Much like the kid who gets the giggles reading the “dirty” words someone highlighted in the classroom Webster (and yes, I admit doing that as well), me and my sophomoric inclinations are a sucker for anything deemed inappropriate.
I would normally conduct a dramatic eye-roll if I received an email about an upcoming film called Frankenstein’s Army. The actual email that landed in my in-box, however, was accompanied by the somewhat taboo but ultimately irresistible “Red Band” trailer.
If you’re not familiar with the MPAA (Motion Picture Association of America) classifications, movie trailers are generally tailored for “All Audiences,” even if the movie itself is rated “R.” Such trailers state as much with the wording housed in a green “band” across the screen.
A “Red Band” trailer is definitely not for all audiences, and generally contains something naughty. Sadly, red band trailers often signal that shock value will be replacing story/production/acting values… although there are rare exceptions.

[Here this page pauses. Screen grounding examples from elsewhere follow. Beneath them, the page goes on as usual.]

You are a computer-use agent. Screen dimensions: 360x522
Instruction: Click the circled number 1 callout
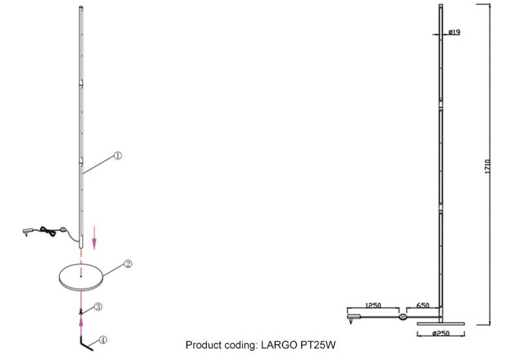click(x=118, y=155)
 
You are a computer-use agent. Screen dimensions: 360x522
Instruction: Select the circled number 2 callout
click(x=128, y=264)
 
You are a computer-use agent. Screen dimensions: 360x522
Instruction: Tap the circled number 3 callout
click(x=97, y=306)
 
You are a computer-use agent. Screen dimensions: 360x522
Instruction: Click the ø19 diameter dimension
click(x=455, y=32)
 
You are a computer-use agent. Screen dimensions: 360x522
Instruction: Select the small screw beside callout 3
click(x=81, y=313)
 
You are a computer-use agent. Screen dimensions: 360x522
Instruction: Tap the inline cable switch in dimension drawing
click(x=403, y=318)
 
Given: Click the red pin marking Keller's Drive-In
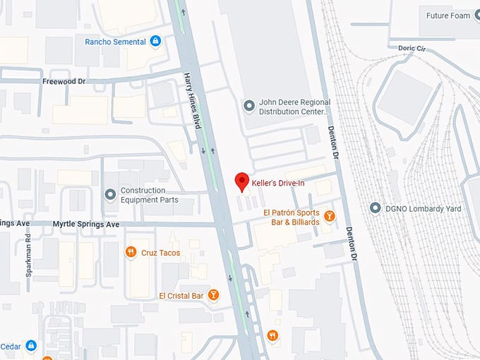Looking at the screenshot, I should pyautogui.click(x=242, y=180).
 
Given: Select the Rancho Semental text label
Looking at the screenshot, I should pyautogui.click(x=115, y=42).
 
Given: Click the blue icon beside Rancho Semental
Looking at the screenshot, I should pyautogui.click(x=155, y=42).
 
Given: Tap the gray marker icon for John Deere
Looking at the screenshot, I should pyautogui.click(x=248, y=107).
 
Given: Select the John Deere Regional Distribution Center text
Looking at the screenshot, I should pyautogui.click(x=294, y=107).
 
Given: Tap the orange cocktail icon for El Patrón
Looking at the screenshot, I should pyautogui.click(x=329, y=215).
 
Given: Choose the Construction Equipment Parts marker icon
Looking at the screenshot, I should pyautogui.click(x=110, y=194).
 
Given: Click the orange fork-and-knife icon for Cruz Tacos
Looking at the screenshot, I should pyautogui.click(x=130, y=252).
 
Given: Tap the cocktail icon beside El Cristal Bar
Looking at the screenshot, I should pyautogui.click(x=213, y=295).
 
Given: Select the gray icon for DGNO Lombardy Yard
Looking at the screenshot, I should pyautogui.click(x=375, y=208).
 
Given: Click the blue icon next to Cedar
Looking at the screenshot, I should pyautogui.click(x=30, y=345).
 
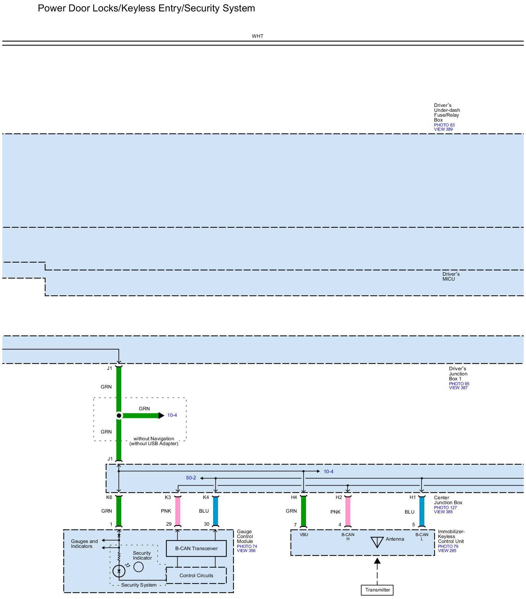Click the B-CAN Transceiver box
pyautogui.click(x=196, y=548)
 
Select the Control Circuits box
pyautogui.click(x=196, y=576)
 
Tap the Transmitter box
pyautogui.click(x=377, y=590)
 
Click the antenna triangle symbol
pyautogui.click(x=377, y=542)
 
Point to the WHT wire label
pyautogui.click(x=257, y=36)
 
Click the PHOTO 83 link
pyautogui.click(x=444, y=125)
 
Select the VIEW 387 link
pyautogui.click(x=458, y=388)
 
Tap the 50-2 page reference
pyautogui.click(x=191, y=478)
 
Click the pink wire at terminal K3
pyautogui.click(x=178, y=511)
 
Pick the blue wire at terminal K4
pyautogui.click(x=215, y=511)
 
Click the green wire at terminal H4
pyautogui.click(x=303, y=511)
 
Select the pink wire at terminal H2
pyautogui.click(x=348, y=511)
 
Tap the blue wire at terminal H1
pyautogui.click(x=422, y=511)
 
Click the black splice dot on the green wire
pyautogui.click(x=119, y=416)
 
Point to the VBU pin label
pyautogui.click(x=304, y=535)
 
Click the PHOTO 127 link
pyautogui.click(x=445, y=507)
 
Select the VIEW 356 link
pyautogui.click(x=246, y=551)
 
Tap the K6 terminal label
pyautogui.click(x=109, y=497)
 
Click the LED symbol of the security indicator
pyautogui.click(x=119, y=571)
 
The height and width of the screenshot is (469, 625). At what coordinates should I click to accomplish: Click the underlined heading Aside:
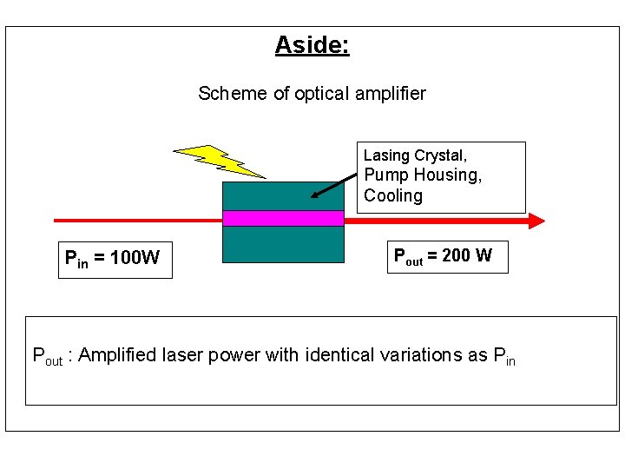[x=312, y=44]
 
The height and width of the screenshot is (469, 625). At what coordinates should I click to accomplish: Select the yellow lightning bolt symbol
[x=217, y=161]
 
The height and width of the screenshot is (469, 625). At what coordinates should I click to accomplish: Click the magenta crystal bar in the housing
[x=283, y=218]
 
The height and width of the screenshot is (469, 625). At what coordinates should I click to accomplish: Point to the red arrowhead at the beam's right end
[x=536, y=221]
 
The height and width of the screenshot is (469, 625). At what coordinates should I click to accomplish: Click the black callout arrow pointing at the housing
[x=334, y=185]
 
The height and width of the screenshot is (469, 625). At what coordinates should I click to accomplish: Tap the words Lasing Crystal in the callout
[x=415, y=155]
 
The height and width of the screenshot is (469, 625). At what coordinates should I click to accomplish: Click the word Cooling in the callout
[x=393, y=195]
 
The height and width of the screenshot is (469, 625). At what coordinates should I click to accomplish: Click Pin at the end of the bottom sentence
[x=503, y=355]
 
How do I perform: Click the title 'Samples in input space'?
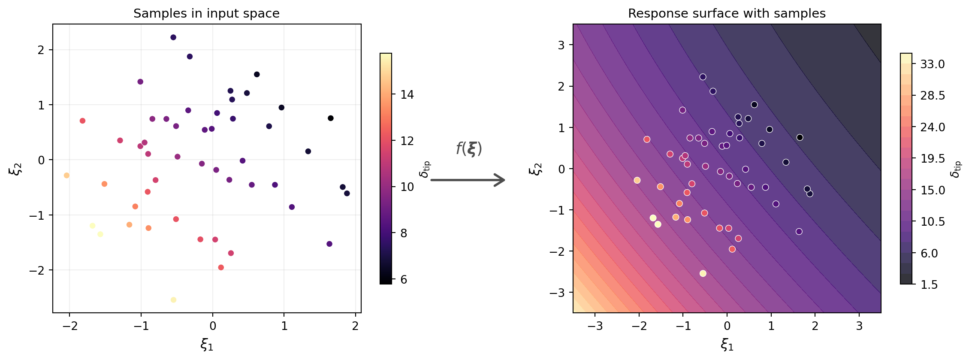[x=206, y=13]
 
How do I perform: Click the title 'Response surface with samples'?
[x=727, y=13]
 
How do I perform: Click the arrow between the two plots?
[x=468, y=180]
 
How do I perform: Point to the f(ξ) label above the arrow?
[x=469, y=149]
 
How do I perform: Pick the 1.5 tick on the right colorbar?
[x=929, y=284]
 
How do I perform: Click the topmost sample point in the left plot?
[x=173, y=37]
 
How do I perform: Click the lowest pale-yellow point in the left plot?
[x=173, y=300]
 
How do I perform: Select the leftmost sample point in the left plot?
[x=66, y=175]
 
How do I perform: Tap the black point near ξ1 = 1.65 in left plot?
[x=331, y=118]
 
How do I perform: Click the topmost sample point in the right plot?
[x=703, y=77]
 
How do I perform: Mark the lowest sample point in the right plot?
[x=703, y=273]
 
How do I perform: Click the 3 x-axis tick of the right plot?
[x=859, y=326]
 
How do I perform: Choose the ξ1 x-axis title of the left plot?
[x=207, y=344]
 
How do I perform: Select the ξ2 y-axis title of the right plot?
[x=536, y=169]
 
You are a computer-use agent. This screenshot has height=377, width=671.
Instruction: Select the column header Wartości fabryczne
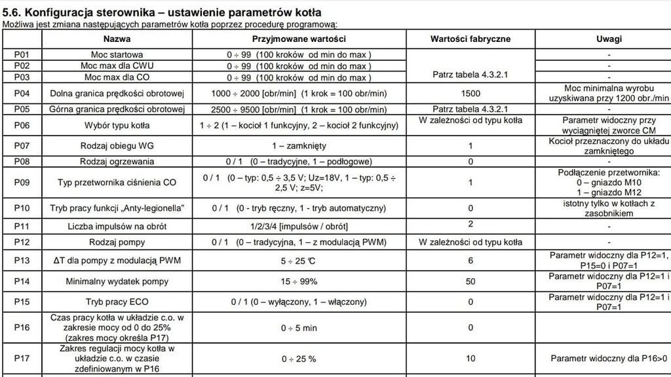click(x=470, y=39)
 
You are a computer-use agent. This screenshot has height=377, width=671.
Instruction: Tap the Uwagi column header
click(x=609, y=39)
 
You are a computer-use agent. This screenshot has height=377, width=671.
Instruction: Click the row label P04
click(x=22, y=93)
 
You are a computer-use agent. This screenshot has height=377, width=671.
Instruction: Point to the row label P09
click(x=22, y=183)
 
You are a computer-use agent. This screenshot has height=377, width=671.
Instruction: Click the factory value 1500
click(x=470, y=93)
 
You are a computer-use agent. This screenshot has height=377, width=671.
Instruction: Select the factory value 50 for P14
click(x=470, y=281)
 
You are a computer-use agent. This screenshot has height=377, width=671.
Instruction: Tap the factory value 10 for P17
click(x=470, y=359)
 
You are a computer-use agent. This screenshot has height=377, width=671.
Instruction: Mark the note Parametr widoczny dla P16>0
click(x=609, y=359)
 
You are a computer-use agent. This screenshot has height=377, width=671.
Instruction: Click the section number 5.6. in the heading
click(x=14, y=12)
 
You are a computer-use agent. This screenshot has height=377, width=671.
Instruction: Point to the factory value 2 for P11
click(x=470, y=223)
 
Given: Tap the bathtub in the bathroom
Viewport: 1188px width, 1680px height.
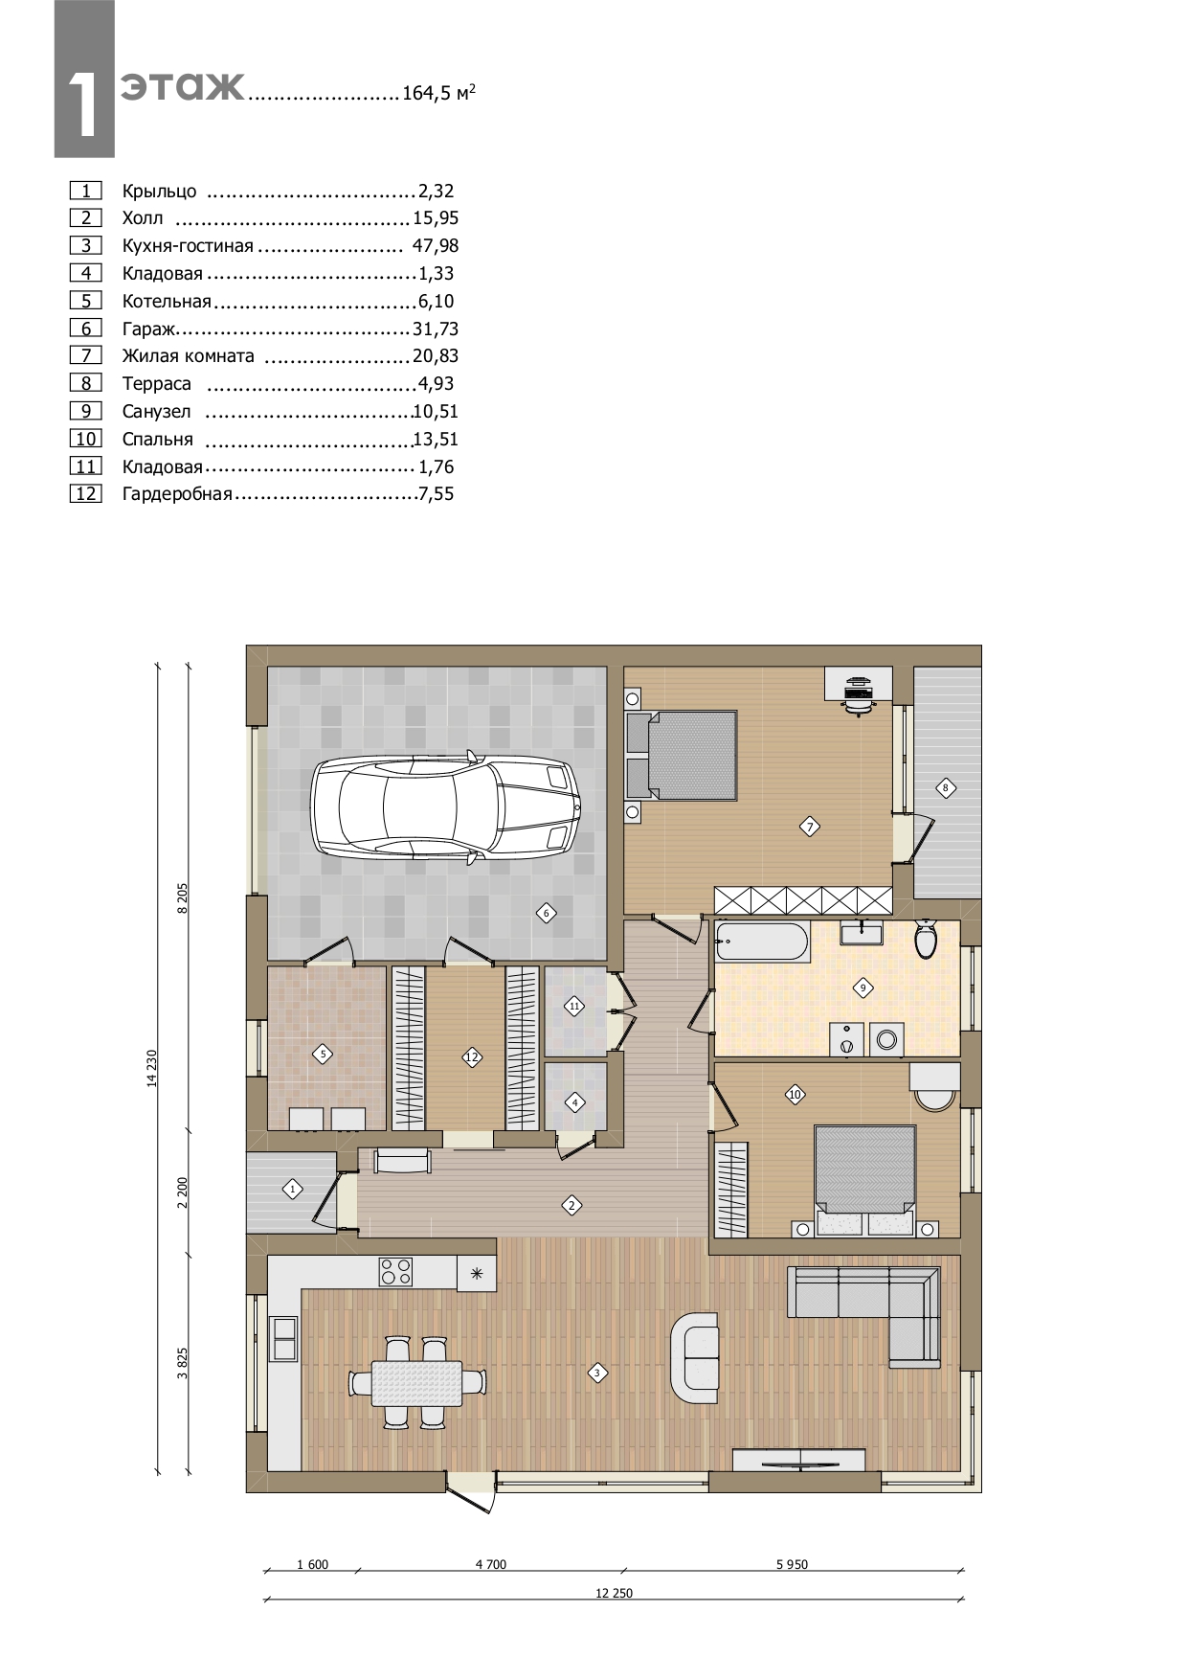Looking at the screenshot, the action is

But unable to resist the red band, I opened it – oh yes I did.
And I watched the trailer for Frankenstein’s Army.
And I understood why it received a “red band” designation.
This cinematic vivisection is the unholy child of Dutch director Richard Raaphorst. It started its life, such that it is, as a screenplay conceived by Raaphorst and screenwriter Miguel Tejada-Flores, who wrote for the films Screamers, Revenge of the Nerds, and Beyond Re-Animator, where Raaphorst was a conceptual artist.
And yet, like the road accident you can’t look away from, Frankenstein’s Army has an intriguing premise and oddly horrific visuals.
The year is 1945, near the end of World War II. A group of Russian soldiers is wandering enemy countryside, part of a small documentary being made to celebrate the victory over Hitler’s massive army. Unfortunately, those soldiers stumble on the secret laboratory of a brilliantly mad scientist named Victor (get it?), played by Hellboy’s Karel Roden.
Victor and his band of Nazi subjects have been busy with experiments that are advancing the German soldiers beyond just being human and moving them onto something along the lines of “rudimentary murderous robots.”
And before you start imagining something like Robocop, don’t get excited. Think more along the lines of Hellraiser or Silent Hill.
Frankly, what creeped me out most is the thought that, as lunatic as this concept appears, it isn’t beyond the realm of imagination to believe some part of this story could have actually been lifted from real Nazi archives. That is, of course, if you can get beyond Russian soldiers speaking English with somewhat cheesy Russian accents.
There’s no way of predicting what the final Frankenstein’s Army product will look like, or if it will be worth the solenoid it’s printed on, but if the tag line is any indication (“War is Hell. This place is worse”), hopes are not running particularly high.
So until we all find out on July 26th, enjoy (or at least view) the red band trailer. It might represent the best bits anyway.